Objective: The purpose of this study was to perform a biomechanical test to analyze intervertebral deflections following placement of both 1 and 2 semiconstrained TDRs in the subjacent segments of a long fusion.
Summary of background data: Long-term sequela of long lumbar fusion for scoliosis include adjacent segment disease and flatback syndrome. Total disc replacement (TDR) is a viable option for the treatment of these conditions. Little data has been published regarding the placement of a TDR distal to a scoliosis fusion.
Methods: Six thoracolumbar bovine spines (T12-S1) were instrumented from T12 to L5, with bilateral pedicle screw fixation at each level. L5-L6 and L6-S1 served as the test levels. One TDR (FlexiCore, Stryker Spine, Allendale, NJ) was initially performed adjacent to the fusion, followed by a subsequent TDR insertion at the last spinal segment. The applied load, total specimen deflection, and local transducer deflections were recorded before and after a TDR at both levels. The results were expressed as a percentage of the intact specimen. Flexion, extension, lateral bending, and torsional deflections were recorded.

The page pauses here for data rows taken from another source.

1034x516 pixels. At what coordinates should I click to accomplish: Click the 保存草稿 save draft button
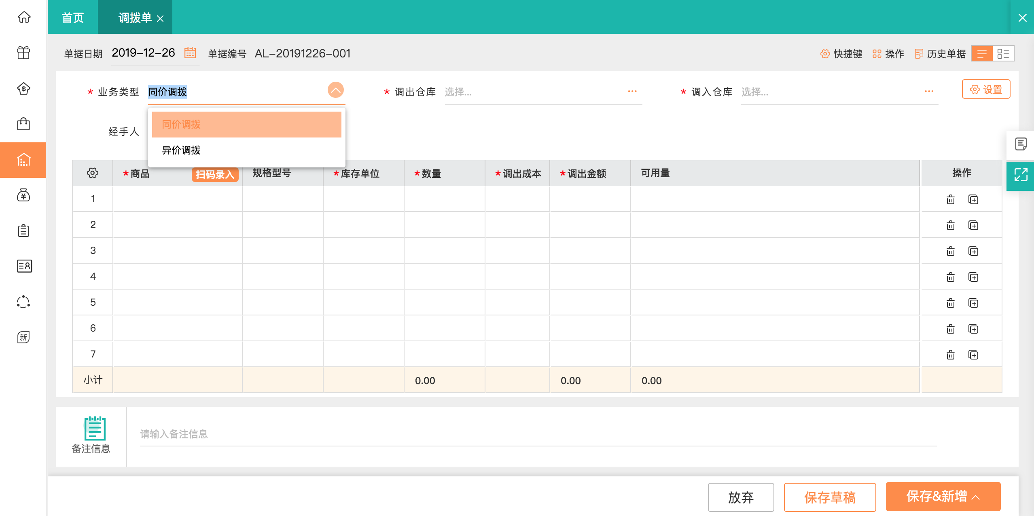tap(829, 498)
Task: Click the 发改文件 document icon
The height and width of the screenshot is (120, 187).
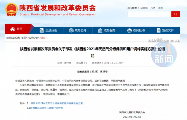Action: [158, 30]
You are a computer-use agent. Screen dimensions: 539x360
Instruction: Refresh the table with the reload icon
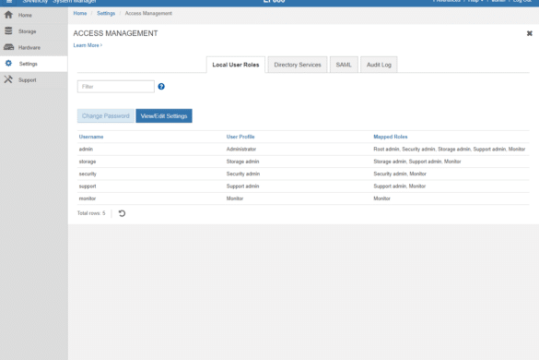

Results: There were no significant differences (P > 0.05) in sensor deflection observed at the L5-L6 and L6-S1 levels in the anterior and lateral transducers when compared to intact spines specimens. A similar effect was observed at the L5-L6 and L6-S1 levels in the anterior and lateral transducers when compared to intact or prior L5-L6 and intact L6-S1 constructs.
Conclusion: This study has shown that using the FlexiCore system at 1 and/or 2 intervertebral disc spaces caudal to a scoliosis fusion model did not significantly change the sensor deflection at the 2 segments adjacent to a scoliosis fusion construct. Future research will continue to define the clinical setting and patients best suited for management by TDR systems.